This has been observed to result in hangs when PMU drivers built as
modules are inserted and removed around the creation of events for
said PMUs.
* Contexts which do not require rotation may be removed from the
rotation lists as a result of a hrtimer, and will not be considered by
the unthrottling code in perf_event_task_tick.
This patch fixes the issue by updating the rotation ist when events are
scheduled in/out, ensuring that each rotation list stays in sync with
the HW state. As each event holds a refcount on the module of its PMU,
this ensures that when a PMU module is unloaded none of its CPU contexts
can be in a rotation list.

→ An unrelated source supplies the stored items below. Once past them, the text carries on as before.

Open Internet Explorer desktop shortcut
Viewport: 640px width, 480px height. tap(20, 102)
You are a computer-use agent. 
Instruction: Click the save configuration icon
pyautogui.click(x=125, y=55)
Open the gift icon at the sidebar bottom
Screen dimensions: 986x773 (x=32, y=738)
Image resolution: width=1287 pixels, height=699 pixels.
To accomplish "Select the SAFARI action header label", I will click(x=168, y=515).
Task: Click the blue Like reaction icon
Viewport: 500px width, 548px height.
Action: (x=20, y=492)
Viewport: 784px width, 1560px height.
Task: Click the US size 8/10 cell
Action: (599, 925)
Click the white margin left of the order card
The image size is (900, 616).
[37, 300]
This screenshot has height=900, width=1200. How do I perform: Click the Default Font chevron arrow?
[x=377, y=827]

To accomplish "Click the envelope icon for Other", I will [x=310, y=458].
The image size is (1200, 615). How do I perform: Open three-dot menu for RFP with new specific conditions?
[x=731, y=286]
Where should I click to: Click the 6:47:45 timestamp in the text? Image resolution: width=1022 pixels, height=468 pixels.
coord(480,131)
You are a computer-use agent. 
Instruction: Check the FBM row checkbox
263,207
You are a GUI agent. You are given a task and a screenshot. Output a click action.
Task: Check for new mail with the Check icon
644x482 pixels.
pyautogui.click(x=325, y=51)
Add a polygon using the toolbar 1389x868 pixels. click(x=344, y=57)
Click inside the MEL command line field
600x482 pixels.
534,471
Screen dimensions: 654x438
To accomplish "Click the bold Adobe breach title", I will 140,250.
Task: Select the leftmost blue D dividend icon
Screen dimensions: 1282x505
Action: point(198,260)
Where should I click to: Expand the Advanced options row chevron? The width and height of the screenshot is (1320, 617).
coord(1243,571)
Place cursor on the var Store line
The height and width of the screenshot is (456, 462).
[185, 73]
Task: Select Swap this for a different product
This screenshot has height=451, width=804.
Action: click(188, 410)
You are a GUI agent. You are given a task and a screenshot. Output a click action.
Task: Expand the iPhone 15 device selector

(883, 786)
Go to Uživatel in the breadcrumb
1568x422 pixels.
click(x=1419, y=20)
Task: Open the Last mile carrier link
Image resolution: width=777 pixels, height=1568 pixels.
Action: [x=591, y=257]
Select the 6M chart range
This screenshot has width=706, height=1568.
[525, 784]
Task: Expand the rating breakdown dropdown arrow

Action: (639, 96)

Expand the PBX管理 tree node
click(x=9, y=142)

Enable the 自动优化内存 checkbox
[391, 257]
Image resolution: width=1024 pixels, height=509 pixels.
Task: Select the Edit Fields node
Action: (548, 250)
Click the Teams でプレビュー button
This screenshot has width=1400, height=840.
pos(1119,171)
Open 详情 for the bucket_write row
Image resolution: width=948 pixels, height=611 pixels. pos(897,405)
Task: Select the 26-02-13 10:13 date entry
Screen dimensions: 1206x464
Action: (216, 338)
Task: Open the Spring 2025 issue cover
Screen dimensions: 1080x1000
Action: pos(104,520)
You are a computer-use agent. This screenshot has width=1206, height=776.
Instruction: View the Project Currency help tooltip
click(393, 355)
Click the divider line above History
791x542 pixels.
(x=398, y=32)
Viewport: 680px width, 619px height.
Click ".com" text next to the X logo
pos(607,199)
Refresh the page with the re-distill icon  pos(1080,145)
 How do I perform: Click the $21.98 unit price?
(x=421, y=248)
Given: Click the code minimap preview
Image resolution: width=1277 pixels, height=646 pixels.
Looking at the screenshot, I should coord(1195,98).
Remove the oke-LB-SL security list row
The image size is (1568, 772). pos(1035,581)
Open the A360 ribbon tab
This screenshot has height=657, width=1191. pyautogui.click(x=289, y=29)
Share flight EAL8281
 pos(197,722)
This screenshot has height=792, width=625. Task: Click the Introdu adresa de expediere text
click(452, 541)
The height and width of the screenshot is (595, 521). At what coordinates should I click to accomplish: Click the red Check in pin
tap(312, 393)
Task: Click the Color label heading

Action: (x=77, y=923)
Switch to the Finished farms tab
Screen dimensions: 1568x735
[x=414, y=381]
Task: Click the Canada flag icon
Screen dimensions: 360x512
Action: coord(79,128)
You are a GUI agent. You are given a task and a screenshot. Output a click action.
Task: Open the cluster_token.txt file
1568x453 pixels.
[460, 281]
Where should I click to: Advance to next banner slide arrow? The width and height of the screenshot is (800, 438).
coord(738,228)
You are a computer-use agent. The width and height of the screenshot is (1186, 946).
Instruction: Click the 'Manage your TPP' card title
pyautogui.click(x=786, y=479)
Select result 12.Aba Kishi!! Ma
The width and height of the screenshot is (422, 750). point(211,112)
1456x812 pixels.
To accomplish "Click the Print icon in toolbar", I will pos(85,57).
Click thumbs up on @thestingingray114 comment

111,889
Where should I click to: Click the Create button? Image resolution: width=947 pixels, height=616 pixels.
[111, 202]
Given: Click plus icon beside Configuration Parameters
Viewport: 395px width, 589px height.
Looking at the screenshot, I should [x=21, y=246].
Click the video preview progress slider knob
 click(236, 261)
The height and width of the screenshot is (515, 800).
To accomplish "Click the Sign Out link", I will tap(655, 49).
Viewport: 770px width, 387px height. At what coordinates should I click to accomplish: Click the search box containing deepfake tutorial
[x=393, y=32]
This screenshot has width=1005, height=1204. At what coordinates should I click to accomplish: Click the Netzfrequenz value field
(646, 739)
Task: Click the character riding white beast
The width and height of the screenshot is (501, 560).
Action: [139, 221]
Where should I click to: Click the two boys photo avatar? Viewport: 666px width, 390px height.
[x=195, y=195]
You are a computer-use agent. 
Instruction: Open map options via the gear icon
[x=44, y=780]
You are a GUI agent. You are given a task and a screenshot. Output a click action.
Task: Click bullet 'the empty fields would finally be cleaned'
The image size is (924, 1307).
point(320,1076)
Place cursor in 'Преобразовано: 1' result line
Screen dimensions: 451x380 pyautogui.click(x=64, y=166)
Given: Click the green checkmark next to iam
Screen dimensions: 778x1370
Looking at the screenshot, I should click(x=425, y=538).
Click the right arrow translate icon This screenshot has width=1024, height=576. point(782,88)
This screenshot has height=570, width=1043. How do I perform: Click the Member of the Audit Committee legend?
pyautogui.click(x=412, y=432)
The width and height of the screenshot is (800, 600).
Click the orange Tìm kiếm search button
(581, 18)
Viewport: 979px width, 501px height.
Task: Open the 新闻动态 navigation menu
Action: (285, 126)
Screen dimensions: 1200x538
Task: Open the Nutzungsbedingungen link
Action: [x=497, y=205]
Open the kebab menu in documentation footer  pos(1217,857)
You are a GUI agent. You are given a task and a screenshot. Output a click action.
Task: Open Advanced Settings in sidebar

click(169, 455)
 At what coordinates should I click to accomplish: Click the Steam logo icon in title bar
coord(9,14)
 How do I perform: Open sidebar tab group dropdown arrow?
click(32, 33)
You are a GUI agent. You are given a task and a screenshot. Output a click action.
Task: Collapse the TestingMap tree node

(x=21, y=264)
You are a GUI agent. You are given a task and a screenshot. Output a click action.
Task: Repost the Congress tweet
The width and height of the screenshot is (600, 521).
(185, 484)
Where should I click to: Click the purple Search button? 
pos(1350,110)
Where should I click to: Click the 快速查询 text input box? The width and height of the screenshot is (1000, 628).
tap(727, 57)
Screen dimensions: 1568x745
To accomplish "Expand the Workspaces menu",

By maintaining a list of perf_event_contexts
rather than perf_event_cpu_contexts, we don't need separate paths to
handle the cpu and task contexts, which also makes the code a little
simpler.
As the rotation_list variables are not used for rotation, these are
renamed to active_ctx_list, which better matches their current function.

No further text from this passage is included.